I left the cathedral without grasping anything at all, and while he was closing and locking the door I asked him in a burst of gratitude:
“Thank you very much. What’s your name at least?”
“Ivan,” he responded and added right after that: “Or Sergey. What’s the difference?”
“Why have you let me in? Why me?”
And I still remember his response word for word:
“Generally speaking, I let no one here at all. This is the first time,” he said. “I don’t know… It’s not my idea to let you in. You should thank the Most Holy Mother of God for making you this present.
He disappeared as quickly as he had previously appeared, while I went back into that foggy morning with tears streaming down my face. I still don’t know who that man was, though it’s not so important.
I was driving home, being under a great impression and failing to grasp why that had happened. I needed some explanation, because the incident was too hard to take in. It took me a day or two to analyse and digest the situation, and thereafter a surprise recollection staggered me with a new power. I recalled! I recalled my last visit to that monastery in Pechersk about which I wrote in my previous article, and the wonderworking icon of the Mother of God, thanks to which I had first believed in God. In that place desires came true, and owing to my belief in such miracles I had clung to the board of that lifeboat. But the recollection was very specific. That period of my life emotionally exhausted me, and so on my last visit, standing in front of the Mother of God, having kissed the glass and touched it with my forehead for several seconds, I desperately asked for the only thing:
- Help! Give me a sign!!!
Thus, after the miracle, mystery and authority I first encountered the real evidence of Her presence.

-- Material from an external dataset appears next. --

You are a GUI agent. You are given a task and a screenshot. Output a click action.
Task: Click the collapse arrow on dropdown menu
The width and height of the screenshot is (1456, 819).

The above story is the exact truth. I would have never written about this, if the topic of the Most Holy Mother of God was not addressed on the website. They can say it was a fortuity, but I don’t believe in fortuities since long ago. The concept of “fortuity” is intrinsic to those who understand nothing about life at all. They, the “fortuitous”, are like blind kittens; they fortuitously get born, fortuitously live, and will once die as fortuitously, being totally unready to death. Yet, for me the entire life is now plainly visible, and everything in it has its cause and effect. This story is another evidence of the fact that Virgin Mary is not a myth. She does exist, and She is more real than you can imagine! Finally, the story is a striking example of how anyone can address Her with a request. The only thing is that one should understand how to ask and for which purpose, so that a request could reach the addressee.